### EXERCISE
Revise the stretch from the start of the material through the line containing "Über Uns (410, 56)", replacing "Tanzschule" with "Tanzstudio" and keeping everything else unchanged.

### RECORDS TO USE
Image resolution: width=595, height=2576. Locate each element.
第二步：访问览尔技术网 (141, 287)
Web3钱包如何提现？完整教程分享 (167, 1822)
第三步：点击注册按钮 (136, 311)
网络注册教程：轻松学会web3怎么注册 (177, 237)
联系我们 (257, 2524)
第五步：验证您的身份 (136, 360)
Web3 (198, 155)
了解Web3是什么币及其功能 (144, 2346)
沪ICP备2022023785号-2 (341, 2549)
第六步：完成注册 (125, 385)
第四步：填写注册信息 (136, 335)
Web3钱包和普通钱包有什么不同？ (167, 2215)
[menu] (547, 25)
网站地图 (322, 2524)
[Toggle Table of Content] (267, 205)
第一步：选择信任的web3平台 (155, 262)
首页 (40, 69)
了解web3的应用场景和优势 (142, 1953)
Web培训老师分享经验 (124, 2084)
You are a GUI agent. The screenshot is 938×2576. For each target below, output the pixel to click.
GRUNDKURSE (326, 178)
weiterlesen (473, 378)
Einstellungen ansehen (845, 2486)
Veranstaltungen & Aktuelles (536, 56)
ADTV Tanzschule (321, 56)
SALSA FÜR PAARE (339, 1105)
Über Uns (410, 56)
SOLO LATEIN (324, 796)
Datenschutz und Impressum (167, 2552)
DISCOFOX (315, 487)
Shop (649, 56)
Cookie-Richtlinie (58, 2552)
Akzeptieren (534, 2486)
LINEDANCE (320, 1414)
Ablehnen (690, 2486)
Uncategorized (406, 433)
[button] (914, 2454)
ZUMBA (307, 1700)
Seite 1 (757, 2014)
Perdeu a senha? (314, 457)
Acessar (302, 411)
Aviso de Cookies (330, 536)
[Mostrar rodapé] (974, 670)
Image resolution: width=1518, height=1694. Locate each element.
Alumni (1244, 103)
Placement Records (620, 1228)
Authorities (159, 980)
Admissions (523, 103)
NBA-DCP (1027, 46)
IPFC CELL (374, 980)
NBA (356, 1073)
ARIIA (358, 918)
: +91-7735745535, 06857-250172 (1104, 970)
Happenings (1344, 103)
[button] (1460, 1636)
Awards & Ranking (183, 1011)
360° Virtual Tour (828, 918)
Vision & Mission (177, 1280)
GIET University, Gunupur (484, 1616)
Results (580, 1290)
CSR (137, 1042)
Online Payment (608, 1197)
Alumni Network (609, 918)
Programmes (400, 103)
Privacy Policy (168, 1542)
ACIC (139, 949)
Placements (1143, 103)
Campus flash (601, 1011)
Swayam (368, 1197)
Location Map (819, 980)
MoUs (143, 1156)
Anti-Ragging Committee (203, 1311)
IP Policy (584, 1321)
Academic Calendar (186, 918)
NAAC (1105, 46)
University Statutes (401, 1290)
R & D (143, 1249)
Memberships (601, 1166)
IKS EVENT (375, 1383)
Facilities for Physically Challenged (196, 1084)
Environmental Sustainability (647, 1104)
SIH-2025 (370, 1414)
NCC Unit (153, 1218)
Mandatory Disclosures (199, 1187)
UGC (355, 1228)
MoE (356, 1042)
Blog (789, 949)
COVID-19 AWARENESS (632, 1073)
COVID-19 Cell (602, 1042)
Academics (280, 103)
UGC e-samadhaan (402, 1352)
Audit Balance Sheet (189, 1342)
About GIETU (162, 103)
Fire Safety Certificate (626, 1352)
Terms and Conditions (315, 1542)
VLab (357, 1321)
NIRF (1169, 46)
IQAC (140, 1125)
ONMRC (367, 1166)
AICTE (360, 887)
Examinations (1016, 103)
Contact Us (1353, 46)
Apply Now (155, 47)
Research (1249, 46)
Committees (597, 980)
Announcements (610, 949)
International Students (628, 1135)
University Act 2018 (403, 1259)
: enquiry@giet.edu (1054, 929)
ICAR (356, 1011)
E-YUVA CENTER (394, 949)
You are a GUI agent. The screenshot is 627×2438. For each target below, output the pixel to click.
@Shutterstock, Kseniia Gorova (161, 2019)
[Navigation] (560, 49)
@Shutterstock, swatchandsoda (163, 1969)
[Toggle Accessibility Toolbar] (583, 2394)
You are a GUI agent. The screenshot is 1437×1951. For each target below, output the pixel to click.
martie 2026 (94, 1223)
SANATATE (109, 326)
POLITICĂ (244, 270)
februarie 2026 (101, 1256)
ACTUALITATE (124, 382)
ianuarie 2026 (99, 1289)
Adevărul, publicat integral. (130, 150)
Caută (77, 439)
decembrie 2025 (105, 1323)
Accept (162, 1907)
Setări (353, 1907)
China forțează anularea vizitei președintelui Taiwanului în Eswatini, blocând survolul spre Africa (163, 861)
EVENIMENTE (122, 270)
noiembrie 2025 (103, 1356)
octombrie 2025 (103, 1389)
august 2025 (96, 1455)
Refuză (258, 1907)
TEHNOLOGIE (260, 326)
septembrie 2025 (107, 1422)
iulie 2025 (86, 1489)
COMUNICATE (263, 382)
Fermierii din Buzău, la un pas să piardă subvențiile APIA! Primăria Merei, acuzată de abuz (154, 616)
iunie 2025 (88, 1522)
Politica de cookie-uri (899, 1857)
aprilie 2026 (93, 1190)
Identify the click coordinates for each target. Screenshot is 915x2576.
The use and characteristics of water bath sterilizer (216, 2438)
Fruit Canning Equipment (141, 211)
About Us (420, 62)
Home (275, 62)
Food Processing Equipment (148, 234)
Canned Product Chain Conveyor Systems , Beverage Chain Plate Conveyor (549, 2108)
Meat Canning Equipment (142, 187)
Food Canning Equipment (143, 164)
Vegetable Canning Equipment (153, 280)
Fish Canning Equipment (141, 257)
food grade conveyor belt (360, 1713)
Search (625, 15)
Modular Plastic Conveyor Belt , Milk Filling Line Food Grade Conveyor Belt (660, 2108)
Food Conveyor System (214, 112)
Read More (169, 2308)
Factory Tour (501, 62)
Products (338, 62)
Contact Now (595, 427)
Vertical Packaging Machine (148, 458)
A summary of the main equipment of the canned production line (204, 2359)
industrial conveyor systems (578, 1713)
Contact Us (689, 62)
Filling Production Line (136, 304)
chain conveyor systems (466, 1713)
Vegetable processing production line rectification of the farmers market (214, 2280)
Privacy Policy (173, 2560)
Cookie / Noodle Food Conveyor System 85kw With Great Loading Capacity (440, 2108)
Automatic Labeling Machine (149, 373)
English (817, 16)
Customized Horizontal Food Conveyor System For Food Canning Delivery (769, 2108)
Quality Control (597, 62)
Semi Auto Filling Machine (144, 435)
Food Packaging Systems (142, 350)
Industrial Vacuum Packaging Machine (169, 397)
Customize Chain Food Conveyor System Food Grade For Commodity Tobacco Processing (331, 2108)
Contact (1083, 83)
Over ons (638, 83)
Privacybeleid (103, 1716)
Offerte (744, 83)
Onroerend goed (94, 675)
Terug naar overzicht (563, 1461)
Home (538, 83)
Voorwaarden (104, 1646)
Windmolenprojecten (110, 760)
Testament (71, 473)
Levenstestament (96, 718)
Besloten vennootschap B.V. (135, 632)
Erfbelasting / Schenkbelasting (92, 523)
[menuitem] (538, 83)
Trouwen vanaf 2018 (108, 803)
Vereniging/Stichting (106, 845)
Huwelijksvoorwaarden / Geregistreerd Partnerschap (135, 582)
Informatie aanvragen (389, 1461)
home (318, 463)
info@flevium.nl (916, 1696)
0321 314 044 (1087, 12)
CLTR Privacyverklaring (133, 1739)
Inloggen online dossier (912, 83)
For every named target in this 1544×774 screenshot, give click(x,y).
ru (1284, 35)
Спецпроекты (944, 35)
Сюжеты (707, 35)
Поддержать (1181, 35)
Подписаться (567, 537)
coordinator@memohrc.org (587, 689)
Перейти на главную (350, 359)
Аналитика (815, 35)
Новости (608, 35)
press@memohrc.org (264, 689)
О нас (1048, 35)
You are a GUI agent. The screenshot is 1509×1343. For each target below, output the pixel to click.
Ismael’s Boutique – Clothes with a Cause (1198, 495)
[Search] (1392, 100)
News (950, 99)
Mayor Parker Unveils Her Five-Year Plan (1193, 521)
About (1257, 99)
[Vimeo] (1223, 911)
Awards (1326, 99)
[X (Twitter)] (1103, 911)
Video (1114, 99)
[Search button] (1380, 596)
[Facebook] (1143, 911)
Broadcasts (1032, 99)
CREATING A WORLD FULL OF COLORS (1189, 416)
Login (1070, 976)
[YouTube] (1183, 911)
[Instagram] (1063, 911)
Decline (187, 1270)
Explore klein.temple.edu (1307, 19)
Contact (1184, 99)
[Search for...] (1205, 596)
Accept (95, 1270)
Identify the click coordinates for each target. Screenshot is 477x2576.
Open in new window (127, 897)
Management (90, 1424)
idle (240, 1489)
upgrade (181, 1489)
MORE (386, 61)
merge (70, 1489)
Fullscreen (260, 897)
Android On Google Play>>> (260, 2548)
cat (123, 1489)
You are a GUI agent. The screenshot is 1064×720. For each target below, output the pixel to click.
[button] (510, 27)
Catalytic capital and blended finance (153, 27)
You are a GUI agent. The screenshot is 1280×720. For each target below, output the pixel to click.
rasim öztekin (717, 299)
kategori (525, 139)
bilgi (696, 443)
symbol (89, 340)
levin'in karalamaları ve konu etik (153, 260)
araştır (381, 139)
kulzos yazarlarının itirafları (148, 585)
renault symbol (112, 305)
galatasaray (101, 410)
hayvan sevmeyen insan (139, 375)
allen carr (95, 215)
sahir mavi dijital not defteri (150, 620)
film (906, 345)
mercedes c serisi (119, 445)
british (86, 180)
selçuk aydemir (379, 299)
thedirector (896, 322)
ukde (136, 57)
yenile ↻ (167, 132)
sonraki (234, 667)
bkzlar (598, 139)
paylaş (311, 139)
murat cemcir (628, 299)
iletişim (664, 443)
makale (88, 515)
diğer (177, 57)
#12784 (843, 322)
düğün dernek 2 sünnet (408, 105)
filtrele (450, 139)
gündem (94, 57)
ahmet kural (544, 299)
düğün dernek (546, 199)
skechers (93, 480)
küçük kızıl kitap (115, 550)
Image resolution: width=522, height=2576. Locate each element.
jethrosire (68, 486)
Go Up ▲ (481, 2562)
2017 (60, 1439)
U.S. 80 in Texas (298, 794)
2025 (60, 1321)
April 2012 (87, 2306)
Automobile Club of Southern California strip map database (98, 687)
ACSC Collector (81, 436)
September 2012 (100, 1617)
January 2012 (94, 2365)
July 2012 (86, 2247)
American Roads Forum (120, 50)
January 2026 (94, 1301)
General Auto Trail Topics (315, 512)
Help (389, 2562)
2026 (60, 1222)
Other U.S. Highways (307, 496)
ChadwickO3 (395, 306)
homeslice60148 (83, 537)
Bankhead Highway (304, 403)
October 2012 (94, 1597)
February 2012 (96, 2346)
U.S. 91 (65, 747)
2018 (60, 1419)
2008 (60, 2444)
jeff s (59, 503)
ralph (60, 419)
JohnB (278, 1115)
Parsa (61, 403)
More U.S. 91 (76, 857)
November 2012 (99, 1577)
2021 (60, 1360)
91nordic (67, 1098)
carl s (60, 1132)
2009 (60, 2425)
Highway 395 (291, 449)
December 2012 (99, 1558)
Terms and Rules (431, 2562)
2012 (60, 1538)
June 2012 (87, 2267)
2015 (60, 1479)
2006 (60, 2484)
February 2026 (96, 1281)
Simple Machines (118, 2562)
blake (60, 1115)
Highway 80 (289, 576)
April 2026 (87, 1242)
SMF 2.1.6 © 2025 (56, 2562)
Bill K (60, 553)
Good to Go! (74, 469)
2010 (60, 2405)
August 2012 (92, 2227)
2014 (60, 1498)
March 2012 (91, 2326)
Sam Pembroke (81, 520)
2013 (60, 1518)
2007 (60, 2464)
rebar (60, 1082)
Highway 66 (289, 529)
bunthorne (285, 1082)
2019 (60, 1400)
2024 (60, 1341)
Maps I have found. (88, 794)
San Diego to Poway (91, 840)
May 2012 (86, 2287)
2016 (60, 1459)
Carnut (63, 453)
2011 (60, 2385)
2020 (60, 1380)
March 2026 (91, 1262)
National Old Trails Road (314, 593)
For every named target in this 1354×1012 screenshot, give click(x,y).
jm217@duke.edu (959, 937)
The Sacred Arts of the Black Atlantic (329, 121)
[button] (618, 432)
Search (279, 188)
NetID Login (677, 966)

### ANSWER TO THIS PROBLEM
Image resolution: width=595, height=2576. Locate each element.
第二步：访问览尔技术网 (141, 287)
Web3钱包如何提现？完整教程分享 (167, 1822)
第三步：点击注册按钮 (136, 311)
网络注册教程：轻松学会web3怎么注册 (177, 237)
联系我们 (257, 2524)
第五步：验证您的身份 (136, 360)
Web3 (198, 155)
了解Web3是什么币及其功能 (144, 2346)
沪ICP备2022023785号-2 (341, 2549)
第六步：完成注册 (125, 385)
第四步：填写注册信息 (136, 335)
Web3钱包和普通钱包有什么不同？ (167, 2215)
[menu] (547, 25)
网站地图 (322, 2524)
[Toggle Table of Content] (267, 205)
第一步：选择信任的web3平台 (155, 262)
首页 (40, 69)
了解web3的应用场景和优势 (142, 1953)
Web培训老师分享经验 (124, 2084)
You are a GUI agent. The screenshot is 938×2576. For each target below, output the pixel to click.
GRUNDKURSE (326, 178)
weiterlesen (473, 378)
Einstellungen ansehen (845, 2486)
Veranstaltungen & Aktuelles (536, 56)
ADTV Tanzstudio (321, 56)
SALSA FÜR PAARE (339, 1105)
Über Uns (410, 56)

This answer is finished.